Los muchos casos de oración que registran el Antiguo y el Nuevo Testamento demuestran que la oración nunca puede tomar forma fija o predeterminada, sino que brota al impulso de la necesidad o naturaleza de una situación actual y participa de las características del estado de consciencia que la impele. Es siempre una búsqueda sincera y activa del bien. Pero la meta y la calidad de la oración las determina el grado de percepción espiritual del que ora.
Por ejemplo, Saulo de Tarso, al entregarse de todo corazón a oponerse y perseguir a los cristianos, hacía lo que entonces consideraba la más alta forma de practicar el bien, por más equivocado que haya estado, y al hacerlo, debe haber orado activamente, debe haber abrigado sin reservas un deseo consagrado de servir a Dios; y es indudable que esa misma consagración lo hizo despertar a la percepción de Cristo y al conocimiento de Dios tal cual es. La sinceridad de su oración le ha de haber abierto los ojos a la luz verdadera, redimiendo así su concepto del bien. La oración genuina da por resultado la comprensión espiritual — real y efectiva — de Dios.

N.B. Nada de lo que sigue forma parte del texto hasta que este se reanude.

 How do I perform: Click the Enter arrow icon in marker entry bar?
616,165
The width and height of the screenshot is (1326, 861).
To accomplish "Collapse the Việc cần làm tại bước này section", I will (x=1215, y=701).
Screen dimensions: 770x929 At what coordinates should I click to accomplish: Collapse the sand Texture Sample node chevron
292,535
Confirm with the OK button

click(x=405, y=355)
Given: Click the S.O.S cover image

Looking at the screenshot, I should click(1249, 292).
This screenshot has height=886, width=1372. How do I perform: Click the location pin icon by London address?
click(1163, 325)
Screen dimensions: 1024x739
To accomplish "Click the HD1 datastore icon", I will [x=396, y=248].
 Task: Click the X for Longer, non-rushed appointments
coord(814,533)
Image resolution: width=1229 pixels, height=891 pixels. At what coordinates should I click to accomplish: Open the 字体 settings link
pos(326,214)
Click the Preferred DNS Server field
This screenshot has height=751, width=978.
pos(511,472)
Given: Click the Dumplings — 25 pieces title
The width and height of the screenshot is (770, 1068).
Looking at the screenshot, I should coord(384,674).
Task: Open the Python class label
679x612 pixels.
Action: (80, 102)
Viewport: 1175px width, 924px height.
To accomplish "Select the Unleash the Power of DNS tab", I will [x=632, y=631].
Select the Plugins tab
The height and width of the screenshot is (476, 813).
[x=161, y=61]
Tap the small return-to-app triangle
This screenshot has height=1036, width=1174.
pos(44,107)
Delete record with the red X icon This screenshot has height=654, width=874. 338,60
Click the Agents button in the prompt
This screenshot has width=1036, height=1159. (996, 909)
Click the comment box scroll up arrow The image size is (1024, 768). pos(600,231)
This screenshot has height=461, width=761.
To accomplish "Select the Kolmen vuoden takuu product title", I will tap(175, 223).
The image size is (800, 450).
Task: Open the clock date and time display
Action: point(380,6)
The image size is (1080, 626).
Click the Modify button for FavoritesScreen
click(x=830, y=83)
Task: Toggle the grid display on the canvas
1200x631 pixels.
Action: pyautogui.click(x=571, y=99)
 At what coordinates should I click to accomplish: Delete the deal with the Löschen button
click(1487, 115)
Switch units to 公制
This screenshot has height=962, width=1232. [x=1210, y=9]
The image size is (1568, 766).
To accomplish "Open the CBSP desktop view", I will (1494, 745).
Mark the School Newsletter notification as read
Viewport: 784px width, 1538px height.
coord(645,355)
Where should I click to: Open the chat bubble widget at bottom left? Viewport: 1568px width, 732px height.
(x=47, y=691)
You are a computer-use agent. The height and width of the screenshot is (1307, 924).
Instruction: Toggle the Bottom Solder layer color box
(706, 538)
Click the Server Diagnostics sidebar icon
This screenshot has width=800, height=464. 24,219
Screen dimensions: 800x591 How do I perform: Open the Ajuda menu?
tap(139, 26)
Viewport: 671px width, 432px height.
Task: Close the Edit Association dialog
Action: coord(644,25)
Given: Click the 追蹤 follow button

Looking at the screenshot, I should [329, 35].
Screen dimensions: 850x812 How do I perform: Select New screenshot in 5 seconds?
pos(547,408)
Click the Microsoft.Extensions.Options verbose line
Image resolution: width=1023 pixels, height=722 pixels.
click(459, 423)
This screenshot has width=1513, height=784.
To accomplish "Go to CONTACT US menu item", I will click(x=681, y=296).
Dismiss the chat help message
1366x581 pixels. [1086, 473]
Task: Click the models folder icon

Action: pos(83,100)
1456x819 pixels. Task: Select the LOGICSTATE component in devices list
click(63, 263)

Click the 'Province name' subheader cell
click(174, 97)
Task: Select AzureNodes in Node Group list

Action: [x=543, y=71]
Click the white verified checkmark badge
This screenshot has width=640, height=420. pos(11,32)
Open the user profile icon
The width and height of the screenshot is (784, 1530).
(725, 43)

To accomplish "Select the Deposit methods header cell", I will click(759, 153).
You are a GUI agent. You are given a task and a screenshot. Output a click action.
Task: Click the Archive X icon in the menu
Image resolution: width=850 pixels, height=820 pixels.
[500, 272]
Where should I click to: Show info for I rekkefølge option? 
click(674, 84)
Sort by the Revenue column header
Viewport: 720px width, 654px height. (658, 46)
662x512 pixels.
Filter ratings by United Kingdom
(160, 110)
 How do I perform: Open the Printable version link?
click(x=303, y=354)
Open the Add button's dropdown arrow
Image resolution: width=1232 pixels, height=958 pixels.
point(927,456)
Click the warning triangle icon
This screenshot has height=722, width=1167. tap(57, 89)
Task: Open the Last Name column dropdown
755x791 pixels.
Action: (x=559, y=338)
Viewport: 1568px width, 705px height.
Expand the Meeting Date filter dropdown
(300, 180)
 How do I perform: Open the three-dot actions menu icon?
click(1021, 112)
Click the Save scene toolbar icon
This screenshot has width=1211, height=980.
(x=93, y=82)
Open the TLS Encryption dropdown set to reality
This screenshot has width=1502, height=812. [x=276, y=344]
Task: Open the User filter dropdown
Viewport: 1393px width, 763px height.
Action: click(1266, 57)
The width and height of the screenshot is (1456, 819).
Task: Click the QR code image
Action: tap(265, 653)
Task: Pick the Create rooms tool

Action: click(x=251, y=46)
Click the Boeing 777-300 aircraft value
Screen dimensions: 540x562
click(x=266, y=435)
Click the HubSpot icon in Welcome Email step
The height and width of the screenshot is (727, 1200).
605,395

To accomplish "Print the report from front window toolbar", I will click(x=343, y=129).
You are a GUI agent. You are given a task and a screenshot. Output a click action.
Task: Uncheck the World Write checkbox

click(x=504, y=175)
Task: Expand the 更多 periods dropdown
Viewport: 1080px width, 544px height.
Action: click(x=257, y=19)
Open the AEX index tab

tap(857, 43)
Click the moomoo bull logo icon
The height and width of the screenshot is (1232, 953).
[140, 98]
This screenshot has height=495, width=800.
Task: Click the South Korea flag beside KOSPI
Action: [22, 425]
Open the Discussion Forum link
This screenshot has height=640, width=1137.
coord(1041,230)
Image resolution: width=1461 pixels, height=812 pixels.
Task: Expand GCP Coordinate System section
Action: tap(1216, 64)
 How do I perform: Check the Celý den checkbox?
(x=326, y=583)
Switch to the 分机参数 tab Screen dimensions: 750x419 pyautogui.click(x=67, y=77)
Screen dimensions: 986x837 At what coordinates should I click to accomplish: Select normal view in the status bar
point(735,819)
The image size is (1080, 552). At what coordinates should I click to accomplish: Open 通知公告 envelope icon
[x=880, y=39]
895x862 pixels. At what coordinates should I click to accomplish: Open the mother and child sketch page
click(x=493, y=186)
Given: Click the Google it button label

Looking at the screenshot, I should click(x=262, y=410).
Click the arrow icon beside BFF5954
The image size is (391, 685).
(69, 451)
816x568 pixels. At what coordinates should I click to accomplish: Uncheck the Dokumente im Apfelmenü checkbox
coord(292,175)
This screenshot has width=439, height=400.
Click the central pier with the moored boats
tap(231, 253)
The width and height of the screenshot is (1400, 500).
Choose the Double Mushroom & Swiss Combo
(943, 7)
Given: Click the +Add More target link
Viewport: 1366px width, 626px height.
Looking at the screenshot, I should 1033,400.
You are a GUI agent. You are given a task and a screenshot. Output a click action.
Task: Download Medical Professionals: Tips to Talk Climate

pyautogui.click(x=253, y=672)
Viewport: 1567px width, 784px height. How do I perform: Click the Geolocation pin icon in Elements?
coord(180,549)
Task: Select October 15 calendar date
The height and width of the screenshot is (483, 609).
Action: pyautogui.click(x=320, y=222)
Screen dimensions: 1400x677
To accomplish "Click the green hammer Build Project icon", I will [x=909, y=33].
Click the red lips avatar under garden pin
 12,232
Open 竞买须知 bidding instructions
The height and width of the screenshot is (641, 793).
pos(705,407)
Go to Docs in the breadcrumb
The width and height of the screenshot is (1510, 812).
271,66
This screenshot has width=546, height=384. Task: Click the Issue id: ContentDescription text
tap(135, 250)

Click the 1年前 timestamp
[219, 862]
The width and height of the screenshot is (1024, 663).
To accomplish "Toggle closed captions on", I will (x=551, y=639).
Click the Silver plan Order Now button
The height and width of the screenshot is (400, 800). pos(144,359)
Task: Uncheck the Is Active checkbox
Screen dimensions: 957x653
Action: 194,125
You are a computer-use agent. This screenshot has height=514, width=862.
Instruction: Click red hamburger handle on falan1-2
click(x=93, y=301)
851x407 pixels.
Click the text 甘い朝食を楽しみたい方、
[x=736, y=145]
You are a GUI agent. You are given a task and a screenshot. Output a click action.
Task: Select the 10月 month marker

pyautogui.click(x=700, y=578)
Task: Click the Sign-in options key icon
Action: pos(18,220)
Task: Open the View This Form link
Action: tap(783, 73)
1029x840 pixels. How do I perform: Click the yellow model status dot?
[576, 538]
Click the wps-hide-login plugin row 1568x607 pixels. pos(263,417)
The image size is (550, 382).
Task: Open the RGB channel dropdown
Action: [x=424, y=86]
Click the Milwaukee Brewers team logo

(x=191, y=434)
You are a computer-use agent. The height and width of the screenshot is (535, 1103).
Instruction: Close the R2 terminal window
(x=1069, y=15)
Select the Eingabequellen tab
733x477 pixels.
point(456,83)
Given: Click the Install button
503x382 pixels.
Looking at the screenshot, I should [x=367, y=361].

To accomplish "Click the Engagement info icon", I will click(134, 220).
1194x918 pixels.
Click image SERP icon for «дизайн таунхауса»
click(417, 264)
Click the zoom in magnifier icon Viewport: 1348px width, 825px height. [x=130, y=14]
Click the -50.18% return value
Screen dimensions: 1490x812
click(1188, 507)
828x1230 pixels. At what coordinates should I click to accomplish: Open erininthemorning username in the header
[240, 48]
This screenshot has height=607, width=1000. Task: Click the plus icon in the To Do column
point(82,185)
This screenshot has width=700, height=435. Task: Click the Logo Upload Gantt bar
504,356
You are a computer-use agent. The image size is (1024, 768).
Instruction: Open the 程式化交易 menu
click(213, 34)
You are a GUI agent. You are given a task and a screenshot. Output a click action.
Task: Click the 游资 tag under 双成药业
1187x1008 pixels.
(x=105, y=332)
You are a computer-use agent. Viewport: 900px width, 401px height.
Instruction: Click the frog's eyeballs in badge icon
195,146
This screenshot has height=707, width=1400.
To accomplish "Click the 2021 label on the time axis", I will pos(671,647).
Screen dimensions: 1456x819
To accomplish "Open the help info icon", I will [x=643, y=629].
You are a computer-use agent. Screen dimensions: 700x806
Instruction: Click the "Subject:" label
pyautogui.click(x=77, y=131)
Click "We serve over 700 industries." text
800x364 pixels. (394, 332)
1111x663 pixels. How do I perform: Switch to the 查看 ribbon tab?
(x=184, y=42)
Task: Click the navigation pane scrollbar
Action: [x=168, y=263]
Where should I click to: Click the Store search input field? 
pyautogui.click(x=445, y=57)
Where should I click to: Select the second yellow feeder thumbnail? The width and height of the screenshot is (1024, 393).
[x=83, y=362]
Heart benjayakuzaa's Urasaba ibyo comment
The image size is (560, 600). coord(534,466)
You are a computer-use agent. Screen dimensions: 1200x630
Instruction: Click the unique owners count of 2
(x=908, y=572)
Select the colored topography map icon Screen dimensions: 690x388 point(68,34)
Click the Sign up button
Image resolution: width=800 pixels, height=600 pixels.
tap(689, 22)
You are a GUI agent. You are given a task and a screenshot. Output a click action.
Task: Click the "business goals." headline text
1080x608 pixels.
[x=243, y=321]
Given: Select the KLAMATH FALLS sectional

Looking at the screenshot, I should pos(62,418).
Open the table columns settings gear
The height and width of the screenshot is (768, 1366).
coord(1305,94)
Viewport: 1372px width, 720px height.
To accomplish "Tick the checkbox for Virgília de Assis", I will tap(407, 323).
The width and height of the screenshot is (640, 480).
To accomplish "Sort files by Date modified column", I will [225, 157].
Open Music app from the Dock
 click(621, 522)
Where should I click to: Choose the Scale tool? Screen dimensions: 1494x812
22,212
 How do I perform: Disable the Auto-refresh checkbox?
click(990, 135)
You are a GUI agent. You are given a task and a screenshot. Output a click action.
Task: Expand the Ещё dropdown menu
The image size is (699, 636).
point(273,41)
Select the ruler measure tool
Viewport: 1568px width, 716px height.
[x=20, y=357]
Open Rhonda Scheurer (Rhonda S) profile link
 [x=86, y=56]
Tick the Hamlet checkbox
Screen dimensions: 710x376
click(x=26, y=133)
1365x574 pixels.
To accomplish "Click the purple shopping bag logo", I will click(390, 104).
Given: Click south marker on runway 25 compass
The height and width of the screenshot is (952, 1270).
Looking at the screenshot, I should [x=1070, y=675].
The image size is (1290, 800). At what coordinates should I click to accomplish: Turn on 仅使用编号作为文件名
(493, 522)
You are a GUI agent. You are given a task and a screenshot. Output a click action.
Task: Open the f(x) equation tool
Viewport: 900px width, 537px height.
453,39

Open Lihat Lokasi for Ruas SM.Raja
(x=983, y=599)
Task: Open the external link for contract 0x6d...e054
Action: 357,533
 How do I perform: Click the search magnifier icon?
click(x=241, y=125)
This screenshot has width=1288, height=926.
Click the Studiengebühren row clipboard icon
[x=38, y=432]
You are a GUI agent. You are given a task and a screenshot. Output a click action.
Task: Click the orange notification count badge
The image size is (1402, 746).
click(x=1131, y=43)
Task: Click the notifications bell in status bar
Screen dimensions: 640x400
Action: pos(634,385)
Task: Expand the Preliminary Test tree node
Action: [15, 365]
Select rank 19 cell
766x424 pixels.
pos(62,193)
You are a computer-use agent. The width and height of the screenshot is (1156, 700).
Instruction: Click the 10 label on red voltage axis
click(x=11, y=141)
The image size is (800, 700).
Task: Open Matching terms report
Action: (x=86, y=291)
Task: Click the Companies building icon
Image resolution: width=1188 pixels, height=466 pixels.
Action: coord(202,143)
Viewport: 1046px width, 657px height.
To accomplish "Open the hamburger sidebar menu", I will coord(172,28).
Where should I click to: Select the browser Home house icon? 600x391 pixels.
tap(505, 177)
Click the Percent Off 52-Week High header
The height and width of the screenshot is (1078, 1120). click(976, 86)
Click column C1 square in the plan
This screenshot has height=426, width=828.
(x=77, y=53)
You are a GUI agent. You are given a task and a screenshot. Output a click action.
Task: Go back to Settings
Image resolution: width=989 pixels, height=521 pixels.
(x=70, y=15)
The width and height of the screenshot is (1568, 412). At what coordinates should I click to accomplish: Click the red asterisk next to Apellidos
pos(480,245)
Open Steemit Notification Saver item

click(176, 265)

Desde el punto de vista de la Ciencia absoluta, la oración no es una actividad divina puesto que no forma parte de la naturaleza de Dios. El que es omnipotente, el que está por siempre consciente de Su propia supremacía, naturalmente que no puede orar porque nada tiene que pedir o que desear por incluir en Su propia infinitud el desenvolvimiento indefectiblemente progresivo de toda idea auténtica.